◆ What is required ◆
Copy the listing exactly, beginning at the line that contains "The width and height of the screenshot is (275, 191)." and stopping after the line that contains "coord(325,83)".
-- begin Input data --
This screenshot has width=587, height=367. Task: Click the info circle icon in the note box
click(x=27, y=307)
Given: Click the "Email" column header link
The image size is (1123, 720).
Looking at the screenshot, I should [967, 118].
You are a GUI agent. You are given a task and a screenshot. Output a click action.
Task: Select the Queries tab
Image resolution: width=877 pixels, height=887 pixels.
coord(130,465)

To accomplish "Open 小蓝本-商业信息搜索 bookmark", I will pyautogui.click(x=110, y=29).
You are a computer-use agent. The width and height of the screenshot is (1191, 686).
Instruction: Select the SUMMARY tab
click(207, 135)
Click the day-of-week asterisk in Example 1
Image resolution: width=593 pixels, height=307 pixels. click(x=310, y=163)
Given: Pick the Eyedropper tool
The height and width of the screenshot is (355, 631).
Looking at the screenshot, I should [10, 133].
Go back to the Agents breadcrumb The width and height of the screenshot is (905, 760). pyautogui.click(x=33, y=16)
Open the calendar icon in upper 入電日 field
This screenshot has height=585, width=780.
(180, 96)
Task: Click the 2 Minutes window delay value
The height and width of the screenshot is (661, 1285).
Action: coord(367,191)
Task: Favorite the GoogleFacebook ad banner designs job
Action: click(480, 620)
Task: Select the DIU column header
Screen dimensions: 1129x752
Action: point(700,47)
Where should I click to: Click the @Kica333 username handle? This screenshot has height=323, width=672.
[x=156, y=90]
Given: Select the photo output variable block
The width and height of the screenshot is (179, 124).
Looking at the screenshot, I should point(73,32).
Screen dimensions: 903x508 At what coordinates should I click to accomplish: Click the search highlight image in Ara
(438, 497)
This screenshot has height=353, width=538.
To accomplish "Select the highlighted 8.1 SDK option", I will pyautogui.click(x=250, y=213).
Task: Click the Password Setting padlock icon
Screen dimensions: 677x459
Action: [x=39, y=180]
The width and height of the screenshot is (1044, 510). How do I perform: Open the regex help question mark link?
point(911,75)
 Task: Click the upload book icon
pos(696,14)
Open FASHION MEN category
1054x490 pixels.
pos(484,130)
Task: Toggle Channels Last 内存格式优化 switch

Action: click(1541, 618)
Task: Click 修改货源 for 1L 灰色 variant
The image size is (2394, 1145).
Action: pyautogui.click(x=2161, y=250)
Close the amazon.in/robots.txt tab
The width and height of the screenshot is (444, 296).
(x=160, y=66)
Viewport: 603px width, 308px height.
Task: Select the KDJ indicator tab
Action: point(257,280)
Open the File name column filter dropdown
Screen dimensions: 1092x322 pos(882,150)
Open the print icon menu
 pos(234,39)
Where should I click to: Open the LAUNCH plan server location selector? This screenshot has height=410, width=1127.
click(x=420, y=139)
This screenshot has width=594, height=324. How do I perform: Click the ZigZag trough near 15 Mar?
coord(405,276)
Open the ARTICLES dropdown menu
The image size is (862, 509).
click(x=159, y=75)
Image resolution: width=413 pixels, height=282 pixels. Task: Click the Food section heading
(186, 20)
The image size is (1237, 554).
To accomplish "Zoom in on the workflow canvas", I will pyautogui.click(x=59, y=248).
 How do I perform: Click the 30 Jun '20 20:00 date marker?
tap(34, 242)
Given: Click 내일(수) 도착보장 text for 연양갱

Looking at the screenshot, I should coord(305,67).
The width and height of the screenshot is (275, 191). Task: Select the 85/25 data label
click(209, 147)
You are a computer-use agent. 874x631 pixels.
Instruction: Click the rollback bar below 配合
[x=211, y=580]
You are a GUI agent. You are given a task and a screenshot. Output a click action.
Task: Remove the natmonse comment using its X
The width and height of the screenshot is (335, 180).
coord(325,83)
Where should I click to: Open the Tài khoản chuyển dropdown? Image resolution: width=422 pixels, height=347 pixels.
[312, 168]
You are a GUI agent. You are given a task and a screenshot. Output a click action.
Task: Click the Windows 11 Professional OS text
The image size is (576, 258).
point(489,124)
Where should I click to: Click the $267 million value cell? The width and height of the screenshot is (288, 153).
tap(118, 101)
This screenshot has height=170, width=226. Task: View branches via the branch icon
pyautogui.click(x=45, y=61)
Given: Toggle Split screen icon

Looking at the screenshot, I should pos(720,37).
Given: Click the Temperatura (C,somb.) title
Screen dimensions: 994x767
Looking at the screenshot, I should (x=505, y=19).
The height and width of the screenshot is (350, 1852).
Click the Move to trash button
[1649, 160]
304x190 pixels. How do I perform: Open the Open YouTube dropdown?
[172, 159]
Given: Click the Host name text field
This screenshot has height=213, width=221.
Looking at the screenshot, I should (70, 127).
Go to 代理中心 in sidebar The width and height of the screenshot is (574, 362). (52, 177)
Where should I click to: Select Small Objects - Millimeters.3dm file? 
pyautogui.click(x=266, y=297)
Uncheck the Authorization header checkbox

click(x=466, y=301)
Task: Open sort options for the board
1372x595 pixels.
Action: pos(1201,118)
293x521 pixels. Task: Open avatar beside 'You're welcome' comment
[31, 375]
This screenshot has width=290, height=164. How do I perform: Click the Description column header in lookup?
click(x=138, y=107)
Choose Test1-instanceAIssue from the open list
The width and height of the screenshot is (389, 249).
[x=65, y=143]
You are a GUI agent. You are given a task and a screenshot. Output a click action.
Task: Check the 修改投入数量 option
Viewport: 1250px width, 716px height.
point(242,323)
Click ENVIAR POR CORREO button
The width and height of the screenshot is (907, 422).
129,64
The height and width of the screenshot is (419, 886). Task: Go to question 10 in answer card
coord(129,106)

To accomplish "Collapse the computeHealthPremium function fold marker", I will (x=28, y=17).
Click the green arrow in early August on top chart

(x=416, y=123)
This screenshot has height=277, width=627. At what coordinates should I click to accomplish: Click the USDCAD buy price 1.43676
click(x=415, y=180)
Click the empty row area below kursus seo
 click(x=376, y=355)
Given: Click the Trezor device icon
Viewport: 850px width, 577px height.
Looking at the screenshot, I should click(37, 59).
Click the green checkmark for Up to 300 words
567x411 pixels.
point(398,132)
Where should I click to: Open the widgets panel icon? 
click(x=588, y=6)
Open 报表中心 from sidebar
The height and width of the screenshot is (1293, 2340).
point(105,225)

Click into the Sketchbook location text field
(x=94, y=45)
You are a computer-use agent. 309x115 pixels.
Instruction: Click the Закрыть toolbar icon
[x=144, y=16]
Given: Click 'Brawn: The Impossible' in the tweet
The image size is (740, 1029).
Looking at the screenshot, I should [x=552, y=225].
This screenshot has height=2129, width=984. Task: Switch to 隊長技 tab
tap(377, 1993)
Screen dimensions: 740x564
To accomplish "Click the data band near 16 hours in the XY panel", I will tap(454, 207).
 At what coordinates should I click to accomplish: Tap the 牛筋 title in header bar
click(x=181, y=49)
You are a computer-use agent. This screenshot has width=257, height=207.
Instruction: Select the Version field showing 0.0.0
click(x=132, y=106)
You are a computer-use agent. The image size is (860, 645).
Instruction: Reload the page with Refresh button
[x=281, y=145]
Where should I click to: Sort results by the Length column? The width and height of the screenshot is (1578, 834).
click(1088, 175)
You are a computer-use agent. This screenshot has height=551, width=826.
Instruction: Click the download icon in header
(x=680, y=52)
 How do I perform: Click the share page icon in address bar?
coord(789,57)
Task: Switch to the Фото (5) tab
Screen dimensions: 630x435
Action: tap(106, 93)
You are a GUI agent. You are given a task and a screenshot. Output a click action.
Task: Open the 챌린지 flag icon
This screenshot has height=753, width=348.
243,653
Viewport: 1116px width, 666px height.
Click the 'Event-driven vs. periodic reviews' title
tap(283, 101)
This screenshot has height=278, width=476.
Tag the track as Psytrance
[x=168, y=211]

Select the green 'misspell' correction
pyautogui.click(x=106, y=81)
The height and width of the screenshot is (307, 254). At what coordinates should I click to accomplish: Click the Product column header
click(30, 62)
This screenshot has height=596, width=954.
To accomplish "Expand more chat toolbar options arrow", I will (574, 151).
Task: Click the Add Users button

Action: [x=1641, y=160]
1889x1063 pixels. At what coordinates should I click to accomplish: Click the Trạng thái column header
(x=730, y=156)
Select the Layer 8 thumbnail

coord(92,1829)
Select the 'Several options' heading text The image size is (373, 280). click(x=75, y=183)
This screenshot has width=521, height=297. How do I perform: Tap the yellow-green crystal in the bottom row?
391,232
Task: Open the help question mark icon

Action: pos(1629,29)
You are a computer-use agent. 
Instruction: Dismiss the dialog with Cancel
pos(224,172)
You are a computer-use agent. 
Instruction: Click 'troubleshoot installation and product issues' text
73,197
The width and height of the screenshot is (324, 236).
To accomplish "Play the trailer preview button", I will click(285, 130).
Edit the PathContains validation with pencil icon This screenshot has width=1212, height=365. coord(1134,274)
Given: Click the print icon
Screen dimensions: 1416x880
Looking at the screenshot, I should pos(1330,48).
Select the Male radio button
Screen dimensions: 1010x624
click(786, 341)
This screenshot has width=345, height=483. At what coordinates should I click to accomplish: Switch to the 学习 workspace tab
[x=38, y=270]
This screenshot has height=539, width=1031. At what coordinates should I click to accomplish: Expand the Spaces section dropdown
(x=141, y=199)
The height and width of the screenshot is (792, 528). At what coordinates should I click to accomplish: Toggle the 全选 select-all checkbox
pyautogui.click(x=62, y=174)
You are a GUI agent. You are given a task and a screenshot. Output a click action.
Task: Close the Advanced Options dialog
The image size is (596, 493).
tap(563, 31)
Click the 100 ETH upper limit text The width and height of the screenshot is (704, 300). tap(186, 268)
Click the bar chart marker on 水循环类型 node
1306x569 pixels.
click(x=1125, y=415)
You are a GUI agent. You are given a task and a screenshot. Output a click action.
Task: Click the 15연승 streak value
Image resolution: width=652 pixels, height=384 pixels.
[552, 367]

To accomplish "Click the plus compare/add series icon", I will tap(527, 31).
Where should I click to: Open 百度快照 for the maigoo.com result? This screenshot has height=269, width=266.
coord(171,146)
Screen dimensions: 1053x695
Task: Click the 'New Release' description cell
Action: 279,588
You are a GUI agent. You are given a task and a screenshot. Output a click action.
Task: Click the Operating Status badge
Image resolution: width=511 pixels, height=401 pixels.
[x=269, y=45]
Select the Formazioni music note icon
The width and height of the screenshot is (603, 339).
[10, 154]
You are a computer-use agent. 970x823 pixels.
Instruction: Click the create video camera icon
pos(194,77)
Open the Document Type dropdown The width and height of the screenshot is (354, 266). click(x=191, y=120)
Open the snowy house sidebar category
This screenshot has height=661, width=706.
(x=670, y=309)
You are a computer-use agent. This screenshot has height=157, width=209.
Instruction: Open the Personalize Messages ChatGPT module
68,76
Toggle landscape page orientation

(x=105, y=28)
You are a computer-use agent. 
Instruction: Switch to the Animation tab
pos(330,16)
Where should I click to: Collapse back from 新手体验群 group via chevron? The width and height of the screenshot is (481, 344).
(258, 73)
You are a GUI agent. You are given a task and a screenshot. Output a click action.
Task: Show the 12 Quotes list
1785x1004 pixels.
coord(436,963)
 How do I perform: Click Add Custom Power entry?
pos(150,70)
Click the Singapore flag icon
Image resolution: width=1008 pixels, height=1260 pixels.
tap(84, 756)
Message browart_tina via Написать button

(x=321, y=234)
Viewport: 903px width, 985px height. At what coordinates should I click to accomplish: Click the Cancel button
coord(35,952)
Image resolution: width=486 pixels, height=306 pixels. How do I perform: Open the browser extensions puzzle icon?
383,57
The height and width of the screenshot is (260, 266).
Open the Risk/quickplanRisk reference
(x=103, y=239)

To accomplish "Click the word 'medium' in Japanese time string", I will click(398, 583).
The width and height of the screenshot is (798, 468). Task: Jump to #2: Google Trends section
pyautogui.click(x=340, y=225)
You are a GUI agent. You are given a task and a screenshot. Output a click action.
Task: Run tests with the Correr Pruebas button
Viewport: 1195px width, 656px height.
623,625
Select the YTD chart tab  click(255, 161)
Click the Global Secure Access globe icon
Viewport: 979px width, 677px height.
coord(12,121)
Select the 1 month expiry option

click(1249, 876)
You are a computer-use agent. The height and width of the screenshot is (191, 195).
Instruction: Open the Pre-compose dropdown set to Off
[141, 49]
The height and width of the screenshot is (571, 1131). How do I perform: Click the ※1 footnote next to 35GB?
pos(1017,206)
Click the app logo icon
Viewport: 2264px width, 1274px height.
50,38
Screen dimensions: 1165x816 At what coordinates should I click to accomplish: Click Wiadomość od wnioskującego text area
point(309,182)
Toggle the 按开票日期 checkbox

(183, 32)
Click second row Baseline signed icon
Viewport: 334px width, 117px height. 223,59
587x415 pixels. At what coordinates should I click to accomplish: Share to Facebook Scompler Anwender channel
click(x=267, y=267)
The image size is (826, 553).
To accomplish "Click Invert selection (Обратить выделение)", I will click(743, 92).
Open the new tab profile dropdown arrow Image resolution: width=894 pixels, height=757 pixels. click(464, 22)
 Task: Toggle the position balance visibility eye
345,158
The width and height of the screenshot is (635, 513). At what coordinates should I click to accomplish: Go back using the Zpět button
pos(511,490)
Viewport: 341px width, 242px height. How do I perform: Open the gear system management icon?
-- end Input data --
◆ Output below ◆
The width and height of the screenshot is (275, 191). Task: Select the 85/25 data label
click(209, 147)
You are a computer-use agent. 874x631 pixels.
Instruction: Click the rollback bar below 配合
[x=211, y=580]
You are a GUI agent. You are given a task and a screenshot. Output a click action.
Task: Remove the natmonse comment using its X
The width and height of the screenshot is (335, 180).
coord(325,83)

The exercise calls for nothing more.